EXERCISES TO COMPLETE -
(1) From the St. Patrick passage, repeat word for word the section starting at "To do so, Patrick" and ending at "Christianity to Ireland.".
(2) Answer these questions using the St. Patrick passage:
(a) How many years did Patrick spend in captivity in Ireland?
(b) About how far did Patrick walk to reach the Irish coast?
(c) What symbol did Patrick place onto the Christian cross?
(3) Condense the paragraph in the St. Patrick passage that begins "To do so, Patrick walked" into a short list of its main facts.

SUPPLIED PASSAGE -
────

Taken Prisoner By Irish Raiders

It is known that St. Patrick was born in British held Scotland to wealthy parents near the end of the fourth century. He is believed to have died on March 17, around 460 A.D. Although his father was a Christian deacon, it has been suggested that he probably took on the role because of tax incentives and there is no evidence that Patrick came from a particularly religious family. At the age of sixteen, Patrick was taken prisoner by a group of Irish raiders who were attacking his family's estate. They transported him to Ireland where he spent six years in captivity.

There is some dispute over where this captivity took place. Although many believe he was taken to live in Mount Slemish in County Antrim, it is more likely that he was held in County Mayo near Killala.

During this time, he worked as a shepherd, outdoors and away from people. Lonely and afraid, he turned to his religion for solace, becoming a devout Christian.

It is also believed that Patrick first began to dream of converting the Irish people to Christianity during his captivity.

Guided By Visions

After more than six years as a prisoner, Patrick escaped. According to his writing, a voice-which he believed to be God's-spoke to him in a dream, telling him it was time to leave Ireland.

To do so, Patrick walked nearly 200 miles from County Mayo, where it is believed he was held, to the Irish coast. After escaping to Britain, Patrick reported that he experienced a second revelation-an angel in a dream tells him to return to Ireland as a missionary. Soon after, Patrick began religious training, a course of study that lasted more than fifteen years. After his ordination as a priest, he was sent to Ireland with a dual mission-to minister to Christians already living in Ireland and to begin to convert the Irish.

Interestingly, this mission contradicts the widely held notion that Patrick introduced Christianity to Ireland.

Bonfires and Crosses

Familiar with the Irish language and culture, Patrick chose to incorporate traditional ritual into his lessons of Christianity instead of attempting to eradicate native Irish beliefs. For instance, he used bonfires to celebrate Easter since the Irish were used to honoring their gods with fire. He also superimposed a sun, a powerful Irish symbol, onto the Christian cross to create what is now called a Celtic cross, so that veneration of the symbol would seem more natural to the Irish.

────

RECORDED DATA -
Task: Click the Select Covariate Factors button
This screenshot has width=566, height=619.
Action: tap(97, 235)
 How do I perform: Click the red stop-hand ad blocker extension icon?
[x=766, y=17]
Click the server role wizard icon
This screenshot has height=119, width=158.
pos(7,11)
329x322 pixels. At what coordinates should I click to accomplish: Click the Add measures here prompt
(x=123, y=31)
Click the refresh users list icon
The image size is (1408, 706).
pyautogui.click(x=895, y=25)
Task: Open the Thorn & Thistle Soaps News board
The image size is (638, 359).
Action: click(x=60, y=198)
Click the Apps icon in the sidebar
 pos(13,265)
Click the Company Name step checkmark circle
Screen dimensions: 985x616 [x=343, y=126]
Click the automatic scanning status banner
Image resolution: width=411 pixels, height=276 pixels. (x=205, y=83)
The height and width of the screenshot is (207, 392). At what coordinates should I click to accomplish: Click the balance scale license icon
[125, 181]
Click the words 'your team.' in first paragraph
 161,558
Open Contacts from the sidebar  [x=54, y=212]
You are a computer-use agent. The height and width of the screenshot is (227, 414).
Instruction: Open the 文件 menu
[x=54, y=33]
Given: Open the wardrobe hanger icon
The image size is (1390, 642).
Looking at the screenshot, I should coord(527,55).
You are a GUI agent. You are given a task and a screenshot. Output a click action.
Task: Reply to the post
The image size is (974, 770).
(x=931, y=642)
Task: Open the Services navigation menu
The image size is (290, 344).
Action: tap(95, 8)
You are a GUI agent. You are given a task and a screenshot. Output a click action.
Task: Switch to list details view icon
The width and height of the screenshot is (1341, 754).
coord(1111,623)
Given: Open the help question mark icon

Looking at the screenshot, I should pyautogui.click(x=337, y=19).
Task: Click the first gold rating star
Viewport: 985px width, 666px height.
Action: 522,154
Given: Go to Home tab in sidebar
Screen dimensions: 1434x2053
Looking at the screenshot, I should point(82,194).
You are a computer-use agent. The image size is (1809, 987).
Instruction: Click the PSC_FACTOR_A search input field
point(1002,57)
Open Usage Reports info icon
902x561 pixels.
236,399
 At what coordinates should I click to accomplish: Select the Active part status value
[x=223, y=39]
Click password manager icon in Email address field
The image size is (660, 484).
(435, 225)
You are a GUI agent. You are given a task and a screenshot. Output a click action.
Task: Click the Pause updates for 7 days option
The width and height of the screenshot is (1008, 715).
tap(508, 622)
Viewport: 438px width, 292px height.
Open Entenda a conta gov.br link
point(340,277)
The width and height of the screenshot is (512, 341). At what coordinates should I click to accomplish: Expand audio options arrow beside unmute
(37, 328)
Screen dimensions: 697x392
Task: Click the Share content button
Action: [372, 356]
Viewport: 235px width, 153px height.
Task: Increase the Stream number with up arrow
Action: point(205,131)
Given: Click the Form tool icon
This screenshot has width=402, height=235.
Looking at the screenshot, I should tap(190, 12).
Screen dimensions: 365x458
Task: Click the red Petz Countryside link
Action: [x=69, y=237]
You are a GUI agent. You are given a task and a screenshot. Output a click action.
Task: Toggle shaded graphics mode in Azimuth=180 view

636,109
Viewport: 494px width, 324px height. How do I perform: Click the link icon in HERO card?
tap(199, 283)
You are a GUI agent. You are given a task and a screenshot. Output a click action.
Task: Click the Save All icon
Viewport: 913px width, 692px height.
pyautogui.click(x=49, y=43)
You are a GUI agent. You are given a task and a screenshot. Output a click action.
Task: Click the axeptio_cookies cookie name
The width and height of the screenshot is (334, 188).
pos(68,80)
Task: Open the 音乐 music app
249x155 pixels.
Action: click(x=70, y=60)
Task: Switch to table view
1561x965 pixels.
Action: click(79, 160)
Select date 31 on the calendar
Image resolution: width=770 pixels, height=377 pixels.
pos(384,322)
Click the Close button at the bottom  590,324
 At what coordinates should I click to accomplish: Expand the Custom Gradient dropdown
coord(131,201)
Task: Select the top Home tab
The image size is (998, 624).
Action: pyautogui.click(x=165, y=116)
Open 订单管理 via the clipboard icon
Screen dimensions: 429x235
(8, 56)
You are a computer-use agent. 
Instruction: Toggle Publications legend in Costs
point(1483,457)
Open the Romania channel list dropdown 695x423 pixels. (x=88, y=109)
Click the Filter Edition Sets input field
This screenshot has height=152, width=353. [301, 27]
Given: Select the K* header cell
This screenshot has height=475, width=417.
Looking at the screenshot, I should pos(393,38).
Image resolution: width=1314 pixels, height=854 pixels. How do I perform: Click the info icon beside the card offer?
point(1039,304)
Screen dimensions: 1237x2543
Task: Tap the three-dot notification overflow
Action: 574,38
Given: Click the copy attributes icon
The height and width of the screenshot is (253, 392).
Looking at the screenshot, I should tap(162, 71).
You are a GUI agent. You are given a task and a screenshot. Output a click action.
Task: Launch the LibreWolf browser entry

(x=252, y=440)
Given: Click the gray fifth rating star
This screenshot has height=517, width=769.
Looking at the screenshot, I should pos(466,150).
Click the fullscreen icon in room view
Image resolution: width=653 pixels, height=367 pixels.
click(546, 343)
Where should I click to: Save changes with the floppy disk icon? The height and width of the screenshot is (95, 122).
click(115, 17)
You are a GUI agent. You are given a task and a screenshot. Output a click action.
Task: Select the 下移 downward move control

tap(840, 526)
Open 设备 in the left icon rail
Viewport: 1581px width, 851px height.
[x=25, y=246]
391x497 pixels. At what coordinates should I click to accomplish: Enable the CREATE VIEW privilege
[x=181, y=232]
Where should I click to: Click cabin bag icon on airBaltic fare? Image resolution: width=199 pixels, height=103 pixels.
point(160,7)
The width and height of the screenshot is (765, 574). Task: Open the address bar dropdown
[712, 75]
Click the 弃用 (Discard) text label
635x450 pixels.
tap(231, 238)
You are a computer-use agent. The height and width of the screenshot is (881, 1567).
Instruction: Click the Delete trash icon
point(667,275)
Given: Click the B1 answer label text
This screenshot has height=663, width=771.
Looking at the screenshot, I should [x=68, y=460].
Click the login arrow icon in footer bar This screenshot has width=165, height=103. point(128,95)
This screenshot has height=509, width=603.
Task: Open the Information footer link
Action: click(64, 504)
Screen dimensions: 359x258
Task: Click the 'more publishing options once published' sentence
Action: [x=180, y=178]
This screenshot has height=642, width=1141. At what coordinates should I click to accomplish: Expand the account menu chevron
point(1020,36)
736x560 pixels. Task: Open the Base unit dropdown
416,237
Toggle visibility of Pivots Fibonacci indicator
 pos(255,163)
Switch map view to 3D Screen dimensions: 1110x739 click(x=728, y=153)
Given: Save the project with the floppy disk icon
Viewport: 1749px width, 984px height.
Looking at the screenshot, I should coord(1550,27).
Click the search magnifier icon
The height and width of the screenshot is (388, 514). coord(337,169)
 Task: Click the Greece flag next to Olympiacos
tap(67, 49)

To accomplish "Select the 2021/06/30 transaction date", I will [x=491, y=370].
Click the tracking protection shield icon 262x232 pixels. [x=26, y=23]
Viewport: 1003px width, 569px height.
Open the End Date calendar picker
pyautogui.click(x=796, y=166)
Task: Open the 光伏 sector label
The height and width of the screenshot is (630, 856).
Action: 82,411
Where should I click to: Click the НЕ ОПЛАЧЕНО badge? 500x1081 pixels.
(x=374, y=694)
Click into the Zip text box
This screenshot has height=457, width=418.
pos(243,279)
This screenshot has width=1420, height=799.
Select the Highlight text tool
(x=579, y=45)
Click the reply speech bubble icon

────

ANSWERS TO THE EXERCISE -
(1)
To do so, Patrick walked nearly 200 miles from County Mayo, where it is believed he was held, to the Irish coast. After escaping to Britain, Patrick reported that he experienced a second revelation-an angel in a dream tells him to return to Ireland as a missionary. Soon after, Patrick began religious training, a course of study that lasted more than fifteen years. After his ordination as a priest, he was sent to Ireland with a dual mission-to minister to Christians already living in Ireland and to begin to convert the Irish.

Interestingly, this mission contradicts the widely held notion that Patrick introduced Christianity to Ireland.

(2)
(a) Six years.
(b) Nearly 200 miles.
(c) A sun.

(3)
- Patrick walked nearly 200 miles from County Mayo to the Irish coast.
- After escaping to Britain, he reported a second revelation: an angel in a dream told him to return to Ireland as a missionary.
- He then began religious training that lasted more than fifteen years.
- After his ordination as a priest, he was sent to Ireland to minister to Christians already living there and to begin converting the Irish.